Lo dimostra giorno per giorno il dibattito inconsistente sul 3%. La vanagloria (pericolosa) di chi si fa promotore di deficit, come se aggiungere altro debito a un debito già pesantissimo fosse di per sé ragione di vanto. E, dall’altra parte, la caricatura del rigorismo. Non va poi dimenticato quanto gli impegni europei hanno portato in termini di vantaggio sui tassi di interesse. Negli anni ’90, se non imbrogliamo con la nostra memoria e con i nostri ricordi, il discorso pubblico sugli impegni che l’Italia stava assumendo metteva al centro come valore positivo la stabilità. L’idea, discutibile come tutte le idee ma con suoi solidi fondamenti, era che dando una prospettiva appunto stabile sul tasso di interesse, l’inflazione e la politica monetaria, gli investimenti privati si sarebbero attivati. E quella prospettiva effettivamente venne offerta. Ricordate la legittima ma un po’ propagandistica soddisfazione del governo Prodi per i mutui scesi sotto al 5%? Beh, quello era un risultato raggiunto grazie ai vincoli europei. Solo che in un Paese bloccato da altri freni e da altre magagne quei bassi tassi di interesse determinarono solo una bolla immobiliare e non una sana ripresa di investimenti produttivi di lungo termine.

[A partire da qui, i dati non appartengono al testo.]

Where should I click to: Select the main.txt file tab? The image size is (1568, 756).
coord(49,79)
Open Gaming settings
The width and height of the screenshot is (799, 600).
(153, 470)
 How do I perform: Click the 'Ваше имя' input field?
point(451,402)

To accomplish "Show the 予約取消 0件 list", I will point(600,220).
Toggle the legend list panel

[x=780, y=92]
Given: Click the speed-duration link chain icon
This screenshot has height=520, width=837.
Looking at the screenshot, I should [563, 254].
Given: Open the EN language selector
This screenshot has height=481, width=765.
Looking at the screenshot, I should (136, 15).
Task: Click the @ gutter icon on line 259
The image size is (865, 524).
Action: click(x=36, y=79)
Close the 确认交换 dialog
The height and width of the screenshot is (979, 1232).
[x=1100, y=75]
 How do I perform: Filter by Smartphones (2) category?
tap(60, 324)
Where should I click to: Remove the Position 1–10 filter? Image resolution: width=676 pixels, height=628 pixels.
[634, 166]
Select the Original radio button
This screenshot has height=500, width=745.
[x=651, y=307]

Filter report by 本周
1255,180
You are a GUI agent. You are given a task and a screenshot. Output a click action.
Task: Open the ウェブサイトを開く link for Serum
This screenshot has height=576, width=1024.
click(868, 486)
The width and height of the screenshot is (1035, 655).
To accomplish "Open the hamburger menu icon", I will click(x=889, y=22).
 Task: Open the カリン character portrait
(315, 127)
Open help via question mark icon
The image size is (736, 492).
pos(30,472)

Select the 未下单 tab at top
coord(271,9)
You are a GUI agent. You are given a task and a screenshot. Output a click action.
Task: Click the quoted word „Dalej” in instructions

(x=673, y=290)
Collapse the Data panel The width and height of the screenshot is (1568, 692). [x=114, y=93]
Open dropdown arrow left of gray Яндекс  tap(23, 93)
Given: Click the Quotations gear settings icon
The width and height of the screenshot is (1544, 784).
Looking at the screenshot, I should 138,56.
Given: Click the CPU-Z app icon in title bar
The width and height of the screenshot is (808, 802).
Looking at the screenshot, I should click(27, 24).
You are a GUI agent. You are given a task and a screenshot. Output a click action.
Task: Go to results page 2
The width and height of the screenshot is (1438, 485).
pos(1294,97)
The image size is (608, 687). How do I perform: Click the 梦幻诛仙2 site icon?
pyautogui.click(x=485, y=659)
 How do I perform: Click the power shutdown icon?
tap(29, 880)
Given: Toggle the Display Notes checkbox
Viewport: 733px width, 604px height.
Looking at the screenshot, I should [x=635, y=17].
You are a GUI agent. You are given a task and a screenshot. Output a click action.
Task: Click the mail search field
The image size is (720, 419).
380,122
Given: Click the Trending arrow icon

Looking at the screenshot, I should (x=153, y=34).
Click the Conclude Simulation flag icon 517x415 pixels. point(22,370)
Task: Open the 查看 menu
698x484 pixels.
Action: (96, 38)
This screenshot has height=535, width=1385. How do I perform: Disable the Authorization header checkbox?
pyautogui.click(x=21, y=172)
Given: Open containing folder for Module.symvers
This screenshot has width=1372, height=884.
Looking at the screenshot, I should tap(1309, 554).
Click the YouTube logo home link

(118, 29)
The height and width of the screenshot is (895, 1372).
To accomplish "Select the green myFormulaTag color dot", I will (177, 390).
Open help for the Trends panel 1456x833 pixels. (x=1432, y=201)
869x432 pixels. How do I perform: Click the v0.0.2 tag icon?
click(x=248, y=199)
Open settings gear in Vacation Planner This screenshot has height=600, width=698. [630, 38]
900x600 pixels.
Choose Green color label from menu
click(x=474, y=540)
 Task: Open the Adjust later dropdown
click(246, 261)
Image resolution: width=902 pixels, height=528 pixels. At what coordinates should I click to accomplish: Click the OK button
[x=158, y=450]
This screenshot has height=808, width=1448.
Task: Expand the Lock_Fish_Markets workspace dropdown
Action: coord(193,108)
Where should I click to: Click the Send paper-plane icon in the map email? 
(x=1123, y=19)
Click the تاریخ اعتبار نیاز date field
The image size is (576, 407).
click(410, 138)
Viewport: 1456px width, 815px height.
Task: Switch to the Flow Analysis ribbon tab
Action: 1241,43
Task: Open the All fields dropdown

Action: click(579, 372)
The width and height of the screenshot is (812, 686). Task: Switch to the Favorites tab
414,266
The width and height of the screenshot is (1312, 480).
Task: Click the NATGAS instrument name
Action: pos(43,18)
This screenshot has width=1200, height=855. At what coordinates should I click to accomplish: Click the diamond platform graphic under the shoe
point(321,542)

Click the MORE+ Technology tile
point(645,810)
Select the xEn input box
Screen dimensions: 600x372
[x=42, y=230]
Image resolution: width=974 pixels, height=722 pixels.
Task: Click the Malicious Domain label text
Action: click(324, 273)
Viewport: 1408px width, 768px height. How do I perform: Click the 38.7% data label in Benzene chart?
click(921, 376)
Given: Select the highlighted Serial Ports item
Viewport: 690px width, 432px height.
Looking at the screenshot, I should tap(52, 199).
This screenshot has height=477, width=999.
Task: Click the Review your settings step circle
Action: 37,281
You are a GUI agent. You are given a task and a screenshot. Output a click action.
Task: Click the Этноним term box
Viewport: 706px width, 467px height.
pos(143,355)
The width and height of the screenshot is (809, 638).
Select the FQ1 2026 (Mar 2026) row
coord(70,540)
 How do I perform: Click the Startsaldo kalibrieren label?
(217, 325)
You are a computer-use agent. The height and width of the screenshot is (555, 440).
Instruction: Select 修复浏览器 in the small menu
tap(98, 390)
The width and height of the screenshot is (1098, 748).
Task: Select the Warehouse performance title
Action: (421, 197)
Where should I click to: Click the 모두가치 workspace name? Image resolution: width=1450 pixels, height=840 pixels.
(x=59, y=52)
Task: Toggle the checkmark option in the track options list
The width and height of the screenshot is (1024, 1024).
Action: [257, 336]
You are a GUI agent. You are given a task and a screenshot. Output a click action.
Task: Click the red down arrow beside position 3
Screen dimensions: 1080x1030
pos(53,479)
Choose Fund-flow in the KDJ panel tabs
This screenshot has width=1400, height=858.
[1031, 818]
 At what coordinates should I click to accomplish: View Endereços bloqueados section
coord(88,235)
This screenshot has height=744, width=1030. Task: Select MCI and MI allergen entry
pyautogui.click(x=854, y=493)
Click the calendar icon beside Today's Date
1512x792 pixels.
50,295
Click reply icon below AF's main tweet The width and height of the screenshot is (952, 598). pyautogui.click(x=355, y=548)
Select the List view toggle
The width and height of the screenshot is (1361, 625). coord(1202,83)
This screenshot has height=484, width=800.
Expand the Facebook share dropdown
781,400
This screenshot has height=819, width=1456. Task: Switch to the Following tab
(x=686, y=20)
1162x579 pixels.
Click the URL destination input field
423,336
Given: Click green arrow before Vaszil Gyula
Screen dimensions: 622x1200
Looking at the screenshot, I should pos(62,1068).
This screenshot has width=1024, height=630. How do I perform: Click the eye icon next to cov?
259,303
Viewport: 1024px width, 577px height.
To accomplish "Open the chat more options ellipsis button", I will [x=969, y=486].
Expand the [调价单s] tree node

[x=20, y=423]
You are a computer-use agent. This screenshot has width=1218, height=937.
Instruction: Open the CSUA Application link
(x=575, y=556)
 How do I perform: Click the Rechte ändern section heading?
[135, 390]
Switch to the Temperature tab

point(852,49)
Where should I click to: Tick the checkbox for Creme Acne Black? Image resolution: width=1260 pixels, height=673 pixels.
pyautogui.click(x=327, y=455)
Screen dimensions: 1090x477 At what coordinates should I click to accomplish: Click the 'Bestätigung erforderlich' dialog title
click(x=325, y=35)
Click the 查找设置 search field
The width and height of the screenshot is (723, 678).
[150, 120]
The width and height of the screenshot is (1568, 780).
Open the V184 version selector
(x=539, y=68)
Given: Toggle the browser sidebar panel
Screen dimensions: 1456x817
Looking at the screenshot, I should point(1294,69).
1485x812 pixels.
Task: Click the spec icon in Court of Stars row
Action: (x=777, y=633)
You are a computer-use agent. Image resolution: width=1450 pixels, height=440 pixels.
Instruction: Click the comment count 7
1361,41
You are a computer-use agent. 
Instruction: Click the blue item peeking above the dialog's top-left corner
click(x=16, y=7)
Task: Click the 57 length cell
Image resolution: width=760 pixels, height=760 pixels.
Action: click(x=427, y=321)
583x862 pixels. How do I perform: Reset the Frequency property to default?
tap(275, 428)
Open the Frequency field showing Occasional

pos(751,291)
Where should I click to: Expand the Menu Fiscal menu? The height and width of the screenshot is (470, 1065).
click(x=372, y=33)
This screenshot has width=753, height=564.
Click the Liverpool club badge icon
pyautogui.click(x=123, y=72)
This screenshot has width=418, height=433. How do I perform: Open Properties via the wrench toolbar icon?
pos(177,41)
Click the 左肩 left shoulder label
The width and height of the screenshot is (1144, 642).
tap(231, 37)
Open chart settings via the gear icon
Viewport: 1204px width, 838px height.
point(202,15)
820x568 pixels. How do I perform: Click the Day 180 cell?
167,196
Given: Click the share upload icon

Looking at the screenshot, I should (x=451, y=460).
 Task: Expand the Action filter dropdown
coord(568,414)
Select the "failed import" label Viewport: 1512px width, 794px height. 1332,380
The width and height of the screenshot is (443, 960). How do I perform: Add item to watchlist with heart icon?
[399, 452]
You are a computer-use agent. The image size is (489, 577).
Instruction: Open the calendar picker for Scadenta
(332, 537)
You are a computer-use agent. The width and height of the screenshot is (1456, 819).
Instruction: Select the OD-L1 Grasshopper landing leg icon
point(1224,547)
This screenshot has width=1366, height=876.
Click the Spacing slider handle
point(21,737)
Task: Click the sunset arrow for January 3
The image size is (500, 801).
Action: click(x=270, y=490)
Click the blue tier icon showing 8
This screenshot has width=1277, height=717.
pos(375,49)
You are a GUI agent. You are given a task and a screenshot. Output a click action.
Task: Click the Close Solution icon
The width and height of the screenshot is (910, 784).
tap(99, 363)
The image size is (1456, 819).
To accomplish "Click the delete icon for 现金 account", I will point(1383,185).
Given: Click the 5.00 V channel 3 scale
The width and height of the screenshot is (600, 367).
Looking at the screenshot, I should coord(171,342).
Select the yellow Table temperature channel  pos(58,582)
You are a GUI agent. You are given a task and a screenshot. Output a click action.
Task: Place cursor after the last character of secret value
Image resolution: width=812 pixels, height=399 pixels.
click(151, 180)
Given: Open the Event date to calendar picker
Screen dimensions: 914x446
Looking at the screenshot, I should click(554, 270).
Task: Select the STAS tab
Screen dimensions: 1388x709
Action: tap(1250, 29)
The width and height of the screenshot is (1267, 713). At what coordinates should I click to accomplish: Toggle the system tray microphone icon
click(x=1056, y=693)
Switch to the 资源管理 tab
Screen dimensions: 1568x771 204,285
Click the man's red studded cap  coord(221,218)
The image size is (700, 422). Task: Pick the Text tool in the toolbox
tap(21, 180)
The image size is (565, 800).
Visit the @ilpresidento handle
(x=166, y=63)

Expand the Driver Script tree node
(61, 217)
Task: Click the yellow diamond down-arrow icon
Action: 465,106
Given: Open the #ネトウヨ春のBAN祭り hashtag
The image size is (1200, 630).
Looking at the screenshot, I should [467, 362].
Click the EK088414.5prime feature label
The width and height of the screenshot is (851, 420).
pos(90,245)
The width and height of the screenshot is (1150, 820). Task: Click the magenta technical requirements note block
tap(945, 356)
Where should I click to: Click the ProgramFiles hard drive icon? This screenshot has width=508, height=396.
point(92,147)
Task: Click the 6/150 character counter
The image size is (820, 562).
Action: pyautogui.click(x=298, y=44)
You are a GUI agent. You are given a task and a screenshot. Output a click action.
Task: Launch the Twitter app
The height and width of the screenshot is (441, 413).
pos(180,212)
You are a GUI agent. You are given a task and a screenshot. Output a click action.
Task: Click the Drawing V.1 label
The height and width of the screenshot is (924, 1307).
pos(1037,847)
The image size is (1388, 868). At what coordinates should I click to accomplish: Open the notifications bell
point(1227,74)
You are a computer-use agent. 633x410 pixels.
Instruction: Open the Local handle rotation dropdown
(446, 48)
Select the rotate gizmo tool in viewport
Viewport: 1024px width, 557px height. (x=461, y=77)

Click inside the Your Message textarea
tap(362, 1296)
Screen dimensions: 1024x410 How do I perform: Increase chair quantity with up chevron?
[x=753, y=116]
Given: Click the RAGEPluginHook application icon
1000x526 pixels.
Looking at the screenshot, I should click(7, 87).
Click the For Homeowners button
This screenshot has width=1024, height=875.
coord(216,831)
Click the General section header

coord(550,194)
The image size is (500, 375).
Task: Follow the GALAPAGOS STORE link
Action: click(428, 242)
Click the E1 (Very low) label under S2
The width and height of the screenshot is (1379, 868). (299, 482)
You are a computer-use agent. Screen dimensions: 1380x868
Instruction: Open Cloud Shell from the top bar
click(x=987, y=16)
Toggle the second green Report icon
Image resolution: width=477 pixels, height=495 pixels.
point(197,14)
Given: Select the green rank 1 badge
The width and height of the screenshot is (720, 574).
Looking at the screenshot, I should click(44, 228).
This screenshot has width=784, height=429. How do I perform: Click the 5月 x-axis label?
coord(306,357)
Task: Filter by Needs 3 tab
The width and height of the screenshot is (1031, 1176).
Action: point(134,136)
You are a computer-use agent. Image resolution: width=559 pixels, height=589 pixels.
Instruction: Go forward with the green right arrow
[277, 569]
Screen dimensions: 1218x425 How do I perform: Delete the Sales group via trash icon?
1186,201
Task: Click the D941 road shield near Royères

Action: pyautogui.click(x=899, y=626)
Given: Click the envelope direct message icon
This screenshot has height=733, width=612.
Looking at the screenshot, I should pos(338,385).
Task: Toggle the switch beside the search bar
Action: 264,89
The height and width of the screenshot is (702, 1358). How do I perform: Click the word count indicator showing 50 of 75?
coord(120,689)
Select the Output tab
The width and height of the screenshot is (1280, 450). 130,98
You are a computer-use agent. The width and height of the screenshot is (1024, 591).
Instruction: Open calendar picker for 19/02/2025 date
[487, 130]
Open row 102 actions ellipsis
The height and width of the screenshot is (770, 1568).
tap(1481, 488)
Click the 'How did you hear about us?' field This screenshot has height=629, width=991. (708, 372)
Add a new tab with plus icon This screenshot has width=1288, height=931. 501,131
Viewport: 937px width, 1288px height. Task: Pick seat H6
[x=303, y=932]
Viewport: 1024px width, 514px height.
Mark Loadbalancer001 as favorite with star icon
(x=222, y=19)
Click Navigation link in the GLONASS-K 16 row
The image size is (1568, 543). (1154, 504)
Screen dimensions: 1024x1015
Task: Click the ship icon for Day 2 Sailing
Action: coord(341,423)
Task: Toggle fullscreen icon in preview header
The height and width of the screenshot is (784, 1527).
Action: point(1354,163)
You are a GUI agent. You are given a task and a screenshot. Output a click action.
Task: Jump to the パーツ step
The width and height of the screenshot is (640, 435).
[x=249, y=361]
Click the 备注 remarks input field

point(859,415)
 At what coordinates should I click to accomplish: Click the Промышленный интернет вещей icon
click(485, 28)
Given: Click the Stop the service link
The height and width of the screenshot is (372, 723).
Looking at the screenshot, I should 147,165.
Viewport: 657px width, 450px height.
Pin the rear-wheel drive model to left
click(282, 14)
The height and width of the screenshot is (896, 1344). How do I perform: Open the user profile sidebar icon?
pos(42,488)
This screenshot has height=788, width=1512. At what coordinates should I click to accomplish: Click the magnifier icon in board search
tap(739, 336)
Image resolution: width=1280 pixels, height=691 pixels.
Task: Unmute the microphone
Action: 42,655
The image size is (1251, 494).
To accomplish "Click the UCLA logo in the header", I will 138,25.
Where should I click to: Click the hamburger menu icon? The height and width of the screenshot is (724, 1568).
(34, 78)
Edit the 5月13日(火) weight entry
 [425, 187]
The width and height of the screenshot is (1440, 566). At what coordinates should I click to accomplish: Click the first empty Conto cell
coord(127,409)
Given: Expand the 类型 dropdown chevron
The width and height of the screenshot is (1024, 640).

Ora che del rispetto del 3% faccia una propria fissazione chi deve andare periodicamente a trattare a Bruxelles per far approvare il bilancio italiano è anche accettabile. Ma stiamo parlando di poche decine di persone, chiamate a un compito sostanzialmente tecnico. Parafrasando la battuta calcistica, invece, siamo diventati 60 milioni di ragionieri generali dello Stato. Mentre dovremmo discutere non tanto di tetti e deficit, ma di tutto ciò che è dentro ai tetti e ai deficit. In termini generali: della qualità e non della quantità. E ce n’è tanto da dire e da fare sulla qualità. Sia sul lato della spesa sia su quello delle entrate.
È bastato al governo in carica un minimo sussulto di impegno sulla qualità nella gestione del bilancio per vedere crescere gli indici di popolarità e, cosa più importante, per far affiorare qualche barlume di ripresa. Mettiamo nelle scelte razionali, a prescindere dal rispetto del 3%, ad esempio l’alleggerimento del fisco sui redditi bassi da lavoro e la prima riduzione dell’Irap. È una strada su cui insistere. Ci vorrebbe altrettanto impegno nel presentare un piano di investimenti pubblici ben fondato, difendibile di fronte ai ricorsi, equilibrato, nel tempo, tra costi immediati e possibili ricavi futuri. Attenti, la qualità è possibile anche nella riduzione della spesa. Ma va sostenuta politicamente.
Più si ragiona così e più ci si dimentica del 3% e dei suoi idolatri.